Au centre de ce vide sonore, une table, un tabouret. Les clés de Capucine brillent d’un éclat mat sur la table.
— Frédéric… La voix d’Océane se brise, devient un mince filet. Elle se retourne lentement vers lui, le visage tordu par l’incompréhension et une colère grandissante. C’est quoi, ça ? Où est tout ? Où sont les meubles ? Où est l’électroménager ?
— Capucine… souffle-t-il seulement.
— Tu m’avais dit que ton appartement était magnifique ! Tu m’avais dit qu’on vivrait dans le confort ! On va dormir sur ce tabouret, chacun son tour ? Alors commande des meubles tout de suite !
Frédéric déglutit avec peine. Il sait très bien qu’il n’a pas l’argent pour racheter des meubles, surtout de ce standing. Toutes ses économies sont immobilisées dans la voiture immatriculée au nom de sa mère, et il reste deux semaines avant le prochain salaire. Pour rééquiper ce trois-pièces, même avec les armoires et les lits les moins chers, il faudra contracter un prêt énorme. Et cette nuit, ce sera le sol, ou le studio en location d’Océane.
Adossé au mur, Frédéric repense aux dernières paroles de Capucine, prononcées lors de leur ultime conversation : « Je ne prendrai que mon bien. » Elle a tenu parole : elle n’a pas touché à ses murs. Elle n’a repris que ce qui lui appartenait…
Vous savez, ces peines en carton-pâte des téléfilms à deux balles me font toujours rire.

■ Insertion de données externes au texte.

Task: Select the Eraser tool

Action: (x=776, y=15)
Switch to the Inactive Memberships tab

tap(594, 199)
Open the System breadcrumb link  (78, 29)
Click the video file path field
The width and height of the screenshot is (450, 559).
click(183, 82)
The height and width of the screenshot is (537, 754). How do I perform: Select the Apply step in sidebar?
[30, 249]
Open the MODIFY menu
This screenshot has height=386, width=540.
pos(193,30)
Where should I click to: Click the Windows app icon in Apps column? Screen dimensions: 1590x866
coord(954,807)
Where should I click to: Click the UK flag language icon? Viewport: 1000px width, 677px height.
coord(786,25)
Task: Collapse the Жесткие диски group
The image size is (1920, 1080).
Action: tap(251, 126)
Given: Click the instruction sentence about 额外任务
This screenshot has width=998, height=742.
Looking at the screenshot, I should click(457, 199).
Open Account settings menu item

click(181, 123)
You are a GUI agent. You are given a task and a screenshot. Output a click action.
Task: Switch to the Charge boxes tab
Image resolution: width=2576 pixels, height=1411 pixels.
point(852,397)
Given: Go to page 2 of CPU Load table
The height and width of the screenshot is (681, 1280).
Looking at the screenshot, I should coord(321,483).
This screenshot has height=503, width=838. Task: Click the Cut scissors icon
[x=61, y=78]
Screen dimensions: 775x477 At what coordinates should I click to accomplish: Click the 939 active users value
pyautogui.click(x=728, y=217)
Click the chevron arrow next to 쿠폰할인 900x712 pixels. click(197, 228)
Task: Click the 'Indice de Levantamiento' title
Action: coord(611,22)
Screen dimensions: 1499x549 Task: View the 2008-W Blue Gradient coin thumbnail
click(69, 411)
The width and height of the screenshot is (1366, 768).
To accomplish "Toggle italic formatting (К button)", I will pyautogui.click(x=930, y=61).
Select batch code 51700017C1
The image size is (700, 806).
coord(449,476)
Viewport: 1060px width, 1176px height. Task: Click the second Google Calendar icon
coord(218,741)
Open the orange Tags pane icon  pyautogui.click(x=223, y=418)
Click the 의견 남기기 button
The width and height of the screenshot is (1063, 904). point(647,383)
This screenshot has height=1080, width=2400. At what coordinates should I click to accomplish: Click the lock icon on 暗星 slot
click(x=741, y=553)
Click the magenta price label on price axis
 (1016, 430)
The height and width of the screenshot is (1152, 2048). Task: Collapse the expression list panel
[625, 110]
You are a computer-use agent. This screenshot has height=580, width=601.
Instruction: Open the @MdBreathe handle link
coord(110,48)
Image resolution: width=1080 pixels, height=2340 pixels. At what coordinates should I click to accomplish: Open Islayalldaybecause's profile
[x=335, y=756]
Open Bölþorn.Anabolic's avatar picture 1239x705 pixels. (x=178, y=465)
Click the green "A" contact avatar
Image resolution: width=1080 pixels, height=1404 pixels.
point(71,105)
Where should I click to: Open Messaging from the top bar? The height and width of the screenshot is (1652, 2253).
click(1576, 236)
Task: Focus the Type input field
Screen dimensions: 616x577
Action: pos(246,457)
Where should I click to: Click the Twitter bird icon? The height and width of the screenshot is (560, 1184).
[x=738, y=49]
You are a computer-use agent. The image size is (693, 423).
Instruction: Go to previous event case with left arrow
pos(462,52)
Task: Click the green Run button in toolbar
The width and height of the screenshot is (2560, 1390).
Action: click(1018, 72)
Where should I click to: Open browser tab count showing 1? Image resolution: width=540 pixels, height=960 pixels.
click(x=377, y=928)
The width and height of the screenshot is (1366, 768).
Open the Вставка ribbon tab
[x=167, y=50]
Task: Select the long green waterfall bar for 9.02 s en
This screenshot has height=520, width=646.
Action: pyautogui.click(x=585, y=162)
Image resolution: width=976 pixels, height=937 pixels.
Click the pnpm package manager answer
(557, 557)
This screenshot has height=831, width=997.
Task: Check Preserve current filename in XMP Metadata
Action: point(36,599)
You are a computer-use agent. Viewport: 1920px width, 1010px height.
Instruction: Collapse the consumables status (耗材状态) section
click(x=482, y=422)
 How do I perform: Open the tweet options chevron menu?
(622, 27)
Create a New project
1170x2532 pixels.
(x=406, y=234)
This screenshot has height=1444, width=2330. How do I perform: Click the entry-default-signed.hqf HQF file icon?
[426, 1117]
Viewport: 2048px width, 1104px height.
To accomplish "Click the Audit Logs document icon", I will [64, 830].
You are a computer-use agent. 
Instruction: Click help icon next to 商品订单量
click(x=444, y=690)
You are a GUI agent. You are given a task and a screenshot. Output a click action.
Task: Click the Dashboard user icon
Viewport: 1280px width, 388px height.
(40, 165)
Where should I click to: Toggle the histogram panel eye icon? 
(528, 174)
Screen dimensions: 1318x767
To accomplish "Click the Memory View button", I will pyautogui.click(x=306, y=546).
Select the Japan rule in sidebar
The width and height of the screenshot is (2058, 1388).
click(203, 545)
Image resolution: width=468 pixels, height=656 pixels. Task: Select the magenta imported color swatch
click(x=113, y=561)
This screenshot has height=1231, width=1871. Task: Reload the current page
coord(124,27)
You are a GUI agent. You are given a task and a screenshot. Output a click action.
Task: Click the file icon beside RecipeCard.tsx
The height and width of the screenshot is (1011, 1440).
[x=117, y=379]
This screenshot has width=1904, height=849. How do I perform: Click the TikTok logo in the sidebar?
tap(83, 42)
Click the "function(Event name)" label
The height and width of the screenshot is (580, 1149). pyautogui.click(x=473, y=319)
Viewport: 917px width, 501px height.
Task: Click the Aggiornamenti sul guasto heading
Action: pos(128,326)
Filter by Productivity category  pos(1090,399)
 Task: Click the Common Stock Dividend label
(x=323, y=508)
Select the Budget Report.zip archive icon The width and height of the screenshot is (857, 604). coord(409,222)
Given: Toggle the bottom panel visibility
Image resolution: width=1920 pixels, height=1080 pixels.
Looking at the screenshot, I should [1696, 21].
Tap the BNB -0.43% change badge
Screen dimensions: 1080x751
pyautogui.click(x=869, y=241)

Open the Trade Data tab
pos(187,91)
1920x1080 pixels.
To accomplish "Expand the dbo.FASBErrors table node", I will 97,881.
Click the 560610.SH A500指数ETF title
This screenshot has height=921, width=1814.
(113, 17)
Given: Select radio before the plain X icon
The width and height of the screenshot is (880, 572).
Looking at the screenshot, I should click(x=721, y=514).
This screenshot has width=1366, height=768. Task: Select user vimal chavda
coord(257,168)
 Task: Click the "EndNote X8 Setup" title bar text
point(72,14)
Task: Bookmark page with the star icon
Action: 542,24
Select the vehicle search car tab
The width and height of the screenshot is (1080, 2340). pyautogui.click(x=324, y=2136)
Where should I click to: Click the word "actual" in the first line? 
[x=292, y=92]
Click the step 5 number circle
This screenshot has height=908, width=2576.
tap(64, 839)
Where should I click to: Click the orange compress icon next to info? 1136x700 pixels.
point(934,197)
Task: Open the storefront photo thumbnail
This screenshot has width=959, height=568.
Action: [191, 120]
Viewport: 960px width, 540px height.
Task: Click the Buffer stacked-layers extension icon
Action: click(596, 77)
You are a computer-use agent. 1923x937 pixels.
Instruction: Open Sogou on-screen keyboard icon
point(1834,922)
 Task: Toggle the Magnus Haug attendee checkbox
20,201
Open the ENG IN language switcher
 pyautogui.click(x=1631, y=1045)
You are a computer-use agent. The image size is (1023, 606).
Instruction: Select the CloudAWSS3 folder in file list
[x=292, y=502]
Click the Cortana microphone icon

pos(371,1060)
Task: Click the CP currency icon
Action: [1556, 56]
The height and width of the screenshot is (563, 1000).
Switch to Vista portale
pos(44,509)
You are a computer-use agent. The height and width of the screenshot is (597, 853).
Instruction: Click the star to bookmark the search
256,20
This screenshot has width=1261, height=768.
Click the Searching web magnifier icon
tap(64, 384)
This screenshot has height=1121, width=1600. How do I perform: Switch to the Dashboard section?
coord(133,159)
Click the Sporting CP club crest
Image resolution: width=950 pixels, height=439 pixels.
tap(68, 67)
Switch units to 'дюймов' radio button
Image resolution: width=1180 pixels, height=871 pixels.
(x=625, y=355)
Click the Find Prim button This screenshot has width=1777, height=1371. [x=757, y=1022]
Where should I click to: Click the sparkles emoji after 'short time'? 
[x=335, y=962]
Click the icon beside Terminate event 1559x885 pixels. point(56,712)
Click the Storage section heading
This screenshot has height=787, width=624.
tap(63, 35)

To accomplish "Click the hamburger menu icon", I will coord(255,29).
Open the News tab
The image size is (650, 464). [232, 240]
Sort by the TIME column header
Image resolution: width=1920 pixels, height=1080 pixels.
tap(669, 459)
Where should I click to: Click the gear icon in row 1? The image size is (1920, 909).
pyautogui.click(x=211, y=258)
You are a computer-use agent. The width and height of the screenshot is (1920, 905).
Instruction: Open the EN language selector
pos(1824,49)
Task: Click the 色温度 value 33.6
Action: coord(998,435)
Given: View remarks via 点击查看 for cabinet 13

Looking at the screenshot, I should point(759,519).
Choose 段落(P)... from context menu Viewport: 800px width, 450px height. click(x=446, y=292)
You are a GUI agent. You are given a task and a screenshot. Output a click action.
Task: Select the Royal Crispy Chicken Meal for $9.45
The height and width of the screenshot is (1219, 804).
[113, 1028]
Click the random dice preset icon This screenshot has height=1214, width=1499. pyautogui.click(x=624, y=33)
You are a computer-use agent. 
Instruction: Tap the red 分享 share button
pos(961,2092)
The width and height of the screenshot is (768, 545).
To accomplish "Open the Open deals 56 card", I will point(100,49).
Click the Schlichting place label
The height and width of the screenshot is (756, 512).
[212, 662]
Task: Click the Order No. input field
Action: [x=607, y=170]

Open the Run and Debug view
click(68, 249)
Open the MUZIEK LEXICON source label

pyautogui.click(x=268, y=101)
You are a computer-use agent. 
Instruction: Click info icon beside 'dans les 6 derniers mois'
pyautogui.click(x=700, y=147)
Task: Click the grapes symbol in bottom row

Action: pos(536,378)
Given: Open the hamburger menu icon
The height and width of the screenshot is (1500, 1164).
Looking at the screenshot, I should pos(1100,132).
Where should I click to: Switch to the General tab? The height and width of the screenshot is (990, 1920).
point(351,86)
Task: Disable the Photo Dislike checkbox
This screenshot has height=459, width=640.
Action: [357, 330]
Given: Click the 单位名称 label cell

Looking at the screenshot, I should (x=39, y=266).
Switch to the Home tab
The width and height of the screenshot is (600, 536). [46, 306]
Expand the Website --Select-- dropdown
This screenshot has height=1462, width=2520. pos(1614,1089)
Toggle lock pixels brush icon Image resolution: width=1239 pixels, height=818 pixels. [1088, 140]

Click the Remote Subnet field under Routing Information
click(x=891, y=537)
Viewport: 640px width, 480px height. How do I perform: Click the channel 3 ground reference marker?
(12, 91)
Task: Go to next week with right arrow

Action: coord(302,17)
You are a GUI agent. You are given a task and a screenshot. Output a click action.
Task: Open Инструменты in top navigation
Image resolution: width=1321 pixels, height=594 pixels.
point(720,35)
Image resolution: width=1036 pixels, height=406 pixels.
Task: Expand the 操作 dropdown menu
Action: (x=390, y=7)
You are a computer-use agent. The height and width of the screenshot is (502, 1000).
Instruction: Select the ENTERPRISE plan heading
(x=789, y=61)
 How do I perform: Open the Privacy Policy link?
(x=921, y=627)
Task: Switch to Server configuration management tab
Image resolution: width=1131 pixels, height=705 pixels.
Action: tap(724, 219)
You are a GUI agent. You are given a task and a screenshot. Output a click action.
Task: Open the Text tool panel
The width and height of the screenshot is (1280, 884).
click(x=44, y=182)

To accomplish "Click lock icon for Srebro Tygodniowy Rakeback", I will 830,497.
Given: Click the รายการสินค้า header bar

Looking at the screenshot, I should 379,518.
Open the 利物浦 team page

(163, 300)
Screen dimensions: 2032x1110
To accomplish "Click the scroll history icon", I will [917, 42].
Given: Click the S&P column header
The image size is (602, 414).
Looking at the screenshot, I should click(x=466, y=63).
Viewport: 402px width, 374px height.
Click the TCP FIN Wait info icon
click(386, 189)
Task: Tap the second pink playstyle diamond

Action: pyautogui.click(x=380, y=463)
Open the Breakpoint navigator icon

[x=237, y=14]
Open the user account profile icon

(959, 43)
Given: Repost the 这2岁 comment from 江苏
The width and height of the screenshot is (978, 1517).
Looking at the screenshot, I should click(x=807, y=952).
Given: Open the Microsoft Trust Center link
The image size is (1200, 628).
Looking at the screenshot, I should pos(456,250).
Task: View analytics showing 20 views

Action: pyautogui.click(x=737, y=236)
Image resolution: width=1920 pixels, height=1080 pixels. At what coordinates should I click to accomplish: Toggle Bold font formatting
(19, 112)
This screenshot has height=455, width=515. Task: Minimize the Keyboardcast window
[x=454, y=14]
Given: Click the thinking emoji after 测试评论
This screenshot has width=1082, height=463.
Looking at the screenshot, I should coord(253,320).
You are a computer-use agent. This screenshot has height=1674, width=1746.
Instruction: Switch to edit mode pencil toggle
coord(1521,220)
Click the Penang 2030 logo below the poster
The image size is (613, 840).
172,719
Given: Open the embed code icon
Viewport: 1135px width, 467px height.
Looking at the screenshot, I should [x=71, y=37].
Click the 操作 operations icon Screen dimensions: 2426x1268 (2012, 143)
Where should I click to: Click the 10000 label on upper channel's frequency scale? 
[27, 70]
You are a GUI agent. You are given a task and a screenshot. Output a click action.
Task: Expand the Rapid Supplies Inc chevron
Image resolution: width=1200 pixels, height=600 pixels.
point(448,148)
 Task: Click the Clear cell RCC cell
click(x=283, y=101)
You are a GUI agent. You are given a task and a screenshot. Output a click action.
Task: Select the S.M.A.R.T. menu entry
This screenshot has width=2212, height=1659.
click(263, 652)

Ah ! Il en aime une autre ! Je fais ma petite valise, je lève fièrement la tête, j’essuie une larme et je m’en vais dans le couchant, en laissant tout ce que j’ai construit pour payer le bonheur des autres.
Pourquoi une femme adulte et épanouie devrait-elle financer le bonheur d’une autre ? La fierté, ce n’est pas partir avec une seule valise en offrant son confort à son ex. La fierté, c’est de reprendre ce qui a été payé avec son propre argent et de laisser au goujat exactement ce qu’il mérite. Frédéric était si fier de ses « mètres carrés acquis avant le mariage » ? Parfait. Capucine lui a rendu sa boîte en béton dans son jus. Profitez, les enfants.